*PROBLEM TO WORK ON:* From the first line to the last, print the records exactly.

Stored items
________________________

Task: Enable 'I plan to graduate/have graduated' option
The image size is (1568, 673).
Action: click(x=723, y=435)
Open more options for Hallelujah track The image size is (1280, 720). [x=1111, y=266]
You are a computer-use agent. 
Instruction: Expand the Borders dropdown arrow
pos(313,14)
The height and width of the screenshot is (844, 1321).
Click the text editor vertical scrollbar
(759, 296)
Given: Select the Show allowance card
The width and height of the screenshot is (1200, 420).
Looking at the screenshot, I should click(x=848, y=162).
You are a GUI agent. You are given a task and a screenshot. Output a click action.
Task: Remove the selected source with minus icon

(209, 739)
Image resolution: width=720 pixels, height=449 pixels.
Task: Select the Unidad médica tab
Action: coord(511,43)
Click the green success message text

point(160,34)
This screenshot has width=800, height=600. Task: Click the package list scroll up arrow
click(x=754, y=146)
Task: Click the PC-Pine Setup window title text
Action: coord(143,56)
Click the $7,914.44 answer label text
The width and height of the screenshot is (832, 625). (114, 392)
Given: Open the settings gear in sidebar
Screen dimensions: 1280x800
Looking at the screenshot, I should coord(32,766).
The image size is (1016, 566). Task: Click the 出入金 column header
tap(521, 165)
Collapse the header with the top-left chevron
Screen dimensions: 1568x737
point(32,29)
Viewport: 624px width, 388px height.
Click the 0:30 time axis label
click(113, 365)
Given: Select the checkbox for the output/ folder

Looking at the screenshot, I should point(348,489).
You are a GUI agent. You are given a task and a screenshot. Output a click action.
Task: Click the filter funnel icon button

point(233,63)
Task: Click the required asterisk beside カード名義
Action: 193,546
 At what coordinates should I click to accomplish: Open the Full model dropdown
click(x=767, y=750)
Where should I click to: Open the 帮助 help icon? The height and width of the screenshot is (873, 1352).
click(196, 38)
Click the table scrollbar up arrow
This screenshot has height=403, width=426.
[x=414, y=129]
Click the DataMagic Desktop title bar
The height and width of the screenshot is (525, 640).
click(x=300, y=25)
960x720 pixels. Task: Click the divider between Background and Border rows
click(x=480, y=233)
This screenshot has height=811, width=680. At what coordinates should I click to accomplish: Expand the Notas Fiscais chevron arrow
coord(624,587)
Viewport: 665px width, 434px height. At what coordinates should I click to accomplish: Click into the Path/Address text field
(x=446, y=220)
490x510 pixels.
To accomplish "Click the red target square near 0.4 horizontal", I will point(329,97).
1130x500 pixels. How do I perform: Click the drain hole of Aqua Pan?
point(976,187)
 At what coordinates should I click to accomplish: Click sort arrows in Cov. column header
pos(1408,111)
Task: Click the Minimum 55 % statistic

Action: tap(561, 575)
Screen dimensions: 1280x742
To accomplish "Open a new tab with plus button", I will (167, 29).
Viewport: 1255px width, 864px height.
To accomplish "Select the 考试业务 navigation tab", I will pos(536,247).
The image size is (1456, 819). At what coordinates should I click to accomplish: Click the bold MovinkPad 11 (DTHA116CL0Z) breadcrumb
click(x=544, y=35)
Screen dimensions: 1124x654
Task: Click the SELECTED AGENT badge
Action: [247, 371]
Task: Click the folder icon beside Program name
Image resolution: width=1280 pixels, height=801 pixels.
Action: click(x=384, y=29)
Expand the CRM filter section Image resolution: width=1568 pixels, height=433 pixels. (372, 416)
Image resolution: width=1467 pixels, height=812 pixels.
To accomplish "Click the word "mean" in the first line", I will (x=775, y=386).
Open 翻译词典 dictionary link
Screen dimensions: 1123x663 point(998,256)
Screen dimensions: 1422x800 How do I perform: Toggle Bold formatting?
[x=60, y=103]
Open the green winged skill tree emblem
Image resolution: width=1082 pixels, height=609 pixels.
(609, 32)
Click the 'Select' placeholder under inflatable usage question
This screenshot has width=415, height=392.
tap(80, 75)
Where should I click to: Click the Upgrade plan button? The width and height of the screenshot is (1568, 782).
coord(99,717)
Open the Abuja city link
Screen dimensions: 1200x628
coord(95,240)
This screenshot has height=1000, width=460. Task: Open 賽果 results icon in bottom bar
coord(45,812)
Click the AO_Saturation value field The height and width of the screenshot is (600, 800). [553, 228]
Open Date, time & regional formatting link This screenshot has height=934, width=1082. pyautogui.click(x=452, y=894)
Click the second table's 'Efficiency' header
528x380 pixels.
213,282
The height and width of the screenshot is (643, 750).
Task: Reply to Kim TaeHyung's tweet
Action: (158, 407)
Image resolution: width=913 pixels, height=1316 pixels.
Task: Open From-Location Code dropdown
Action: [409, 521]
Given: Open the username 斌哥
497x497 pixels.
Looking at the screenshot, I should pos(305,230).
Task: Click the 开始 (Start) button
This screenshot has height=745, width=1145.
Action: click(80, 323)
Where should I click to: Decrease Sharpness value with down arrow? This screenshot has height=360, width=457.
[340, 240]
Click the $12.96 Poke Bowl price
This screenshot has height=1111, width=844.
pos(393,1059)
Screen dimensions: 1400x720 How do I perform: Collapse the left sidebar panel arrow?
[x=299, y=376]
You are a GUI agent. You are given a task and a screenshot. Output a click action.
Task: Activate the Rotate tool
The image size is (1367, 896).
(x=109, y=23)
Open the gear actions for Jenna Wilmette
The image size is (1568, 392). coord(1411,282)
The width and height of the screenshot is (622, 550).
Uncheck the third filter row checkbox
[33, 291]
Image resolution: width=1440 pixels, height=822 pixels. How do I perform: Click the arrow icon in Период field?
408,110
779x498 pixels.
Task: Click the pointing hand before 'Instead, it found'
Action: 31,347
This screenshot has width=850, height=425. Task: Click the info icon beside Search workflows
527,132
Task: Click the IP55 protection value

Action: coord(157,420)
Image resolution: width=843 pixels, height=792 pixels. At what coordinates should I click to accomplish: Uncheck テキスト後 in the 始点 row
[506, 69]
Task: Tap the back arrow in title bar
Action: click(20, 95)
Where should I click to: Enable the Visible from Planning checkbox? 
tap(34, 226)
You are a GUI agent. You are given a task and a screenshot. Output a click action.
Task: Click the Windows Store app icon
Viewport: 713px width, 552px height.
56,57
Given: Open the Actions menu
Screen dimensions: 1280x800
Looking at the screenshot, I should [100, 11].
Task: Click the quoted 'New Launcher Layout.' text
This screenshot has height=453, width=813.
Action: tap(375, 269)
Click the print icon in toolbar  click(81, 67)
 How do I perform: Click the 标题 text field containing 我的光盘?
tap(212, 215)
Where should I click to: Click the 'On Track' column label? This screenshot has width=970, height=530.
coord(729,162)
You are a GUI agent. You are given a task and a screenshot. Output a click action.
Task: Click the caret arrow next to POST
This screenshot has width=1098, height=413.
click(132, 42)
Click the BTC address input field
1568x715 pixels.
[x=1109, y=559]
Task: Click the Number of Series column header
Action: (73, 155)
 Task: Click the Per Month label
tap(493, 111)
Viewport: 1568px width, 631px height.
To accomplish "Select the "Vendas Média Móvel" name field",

________________________

*YOUR SOLUTION:*
Task: Enable 'I plan to graduate/have graduated' option
The image size is (1568, 673).
Action: click(x=723, y=435)
Open more options for Hallelujah track The image size is (1280, 720). [x=1111, y=266]
You are a computer-use agent. 
Instruction: Expand the Borders dropdown arrow
pos(313,14)
The height and width of the screenshot is (844, 1321).
Click the text editor vertical scrollbar
(759, 296)
Given: Select the Show allowance card
The width and height of the screenshot is (1200, 420).
Looking at the screenshot, I should click(x=848, y=162).
You are a GUI agent. You are given a task and a screenshot. Output a click action.
Task: Remove the selected source with minus icon

(209, 739)
Image resolution: width=720 pixels, height=449 pixels.
Task: Select the Unidad médica tab
Action: coord(511,43)
Click the green success message text

point(160,34)
This screenshot has width=800, height=600. Task: Click the package list scroll up arrow
click(x=754, y=146)
Task: Click the PC-Pine Setup window title text
Action: coord(143,56)
Click the $7,914.44 answer label text
The width and height of the screenshot is (832, 625). (114, 392)
Given: Open the settings gear in sidebar
Screen dimensions: 1280x800
Looking at the screenshot, I should coord(32,766).
The image size is (1016, 566). Task: Click the 出入金 column header
tap(521, 165)
Collapse the header with the top-left chevron
Screen dimensions: 1568x737
point(32,29)
Viewport: 624px width, 388px height.
Click the 0:30 time axis label
click(113, 365)
Given: Select the checkbox for the output/ folder

Looking at the screenshot, I should point(348,489).
You are a GUI agent. You are given a task and a screenshot. Output a click action.
Task: Click the filter funnel icon button

point(233,63)
Task: Click the required asterisk beside カード名義
Action: 193,546
 At what coordinates should I click to accomplish: Open the Full model dropdown
click(x=767, y=750)
Where should I click to: Open the 帮助 help icon? The height and width of the screenshot is (873, 1352).
click(196, 38)
Click the table scrollbar up arrow
This screenshot has height=403, width=426.
[x=414, y=129]
Click the DataMagic Desktop title bar
The height and width of the screenshot is (525, 640).
click(x=300, y=25)
960x720 pixels. Task: Click the divider between Background and Border rows
click(x=480, y=233)
This screenshot has height=811, width=680. At what coordinates should I click to accomplish: Expand the Notas Fiscais chevron arrow
coord(624,587)
Viewport: 665px width, 434px height. At what coordinates should I click to accomplish: Click into the Path/Address text field
(x=446, y=220)
490x510 pixels.
To accomplish "Click the red target square near 0.4 horizontal", I will point(329,97).
1130x500 pixels. How do I perform: Click the drain hole of Aqua Pan?
point(976,187)
 At what coordinates should I click to accomplish: Click sort arrows in Cov. column header
pos(1408,111)
Task: Click the Minimum 55 % statistic

Action: tap(561, 575)
Screen dimensions: 1280x742
To accomplish "Open a new tab with plus button", I will (167, 29).
Viewport: 1255px width, 864px height.
To accomplish "Select the 考试业务 navigation tab", I will pos(536,247).
The image size is (1456, 819). At what coordinates should I click to accomplish: Click the bold MovinkPad 11 (DTHA116CL0Z) breadcrumb
click(x=544, y=35)
Screen dimensions: 1124x654
Task: Click the SELECTED AGENT badge
Action: [247, 371]
Task: Click the folder icon beside Program name
Image resolution: width=1280 pixels, height=801 pixels.
Action: click(x=384, y=29)
Expand the CRM filter section Image resolution: width=1568 pixels, height=433 pixels. (372, 416)
Image resolution: width=1467 pixels, height=812 pixels.
To accomplish "Click the word "mean" in the first line", I will (x=775, y=386).
Open 翻译词典 dictionary link
Screen dimensions: 1123x663 point(998,256)
Screen dimensions: 1422x800 How do I perform: Toggle Bold formatting?
[x=60, y=103]
Open the green winged skill tree emblem
Image resolution: width=1082 pixels, height=609 pixels.
(609, 32)
Click the 'Select' placeholder under inflatable usage question
This screenshot has width=415, height=392.
tap(80, 75)
Where should I click to: Click the Upgrade plan button? The width and height of the screenshot is (1568, 782).
coord(99,717)
Open the Abuja city link
Screen dimensions: 1200x628
coord(95,240)
This screenshot has height=1000, width=460. Task: Open 賽果 results icon in bottom bar
coord(45,812)
Click the AO_Saturation value field The height and width of the screenshot is (600, 800). [553, 228]
Open Date, time & regional formatting link This screenshot has height=934, width=1082. pyautogui.click(x=452, y=894)
Click the second table's 'Efficiency' header
528x380 pixels.
213,282
The height and width of the screenshot is (643, 750).
Task: Reply to Kim TaeHyung's tweet
Action: (158, 407)
Image resolution: width=913 pixels, height=1316 pixels.
Task: Open From-Location Code dropdown
Action: [409, 521]
Given: Open the username 斌哥
497x497 pixels.
Looking at the screenshot, I should pos(305,230).
Task: Click the 开始 (Start) button
This screenshot has height=745, width=1145.
Action: click(80, 323)
Where should I click to: Decrease Sharpness value with down arrow? This screenshot has height=360, width=457.
[340, 240]
Click the $12.96 Poke Bowl price
This screenshot has height=1111, width=844.
pos(393,1059)
Screen dimensions: 1400x720 How do I perform: Collapse the left sidebar panel arrow?
[x=299, y=376]
You are a GUI agent. You are given a task and a screenshot. Output a click action.
Task: Activate the Rotate tool
The image size is (1367, 896).
(x=109, y=23)
Open the gear actions for Jenna Wilmette
The image size is (1568, 392). coord(1411,282)
The width and height of the screenshot is (622, 550).
Uncheck the third filter row checkbox
[33, 291]
Image resolution: width=1440 pixels, height=822 pixels. How do I perform: Click the arrow icon in Период field?
408,110
779x498 pixels.
Task: Click the pointing hand before 'Instead, it found'
Action: 31,347
This screenshot has width=850, height=425. Task: Click the info icon beside Search workflows
527,132
Task: Click the IP55 protection value

Action: coord(157,420)
Image resolution: width=843 pixels, height=792 pixels. At what coordinates should I click to accomplish: Uncheck テキスト後 in the 始点 row
[506, 69]
Task: Tap the back arrow in title bar
Action: click(20, 95)
Where should I click to: Enable the Visible from Planning checkbox? 
tap(34, 226)
You are a GUI agent. You are given a task and a screenshot. Output a click action.
Task: Click the Windows Store app icon
Viewport: 713px width, 552px height.
56,57
Given: Open the Actions menu
Screen dimensions: 1280x800
Looking at the screenshot, I should [100, 11].
Task: Click the quoted 'New Launcher Layout.' text
This screenshot has height=453, width=813.
Action: tap(375, 269)
Click the print icon in toolbar  click(81, 67)
 How do I perform: Click the 标题 text field containing 我的光盘?
tap(212, 215)
Where should I click to: Click the 'On Track' column label? This screenshot has width=970, height=530.
coord(729,162)
You are a GUI agent. You are given a task and a screenshot. Output a click action.
Task: Click the caret arrow next to POST
This screenshot has width=1098, height=413.
click(132, 42)
Click the BTC address input field
1568x715 pixels.
[x=1109, y=559]
Task: Click the Number of Series column header
Action: (73, 155)
 Task: Click the Per Month label
tap(493, 111)
Viewport: 1568px width, 631px height.
To accomplish "Select the "Vendas Média Móvel" name field",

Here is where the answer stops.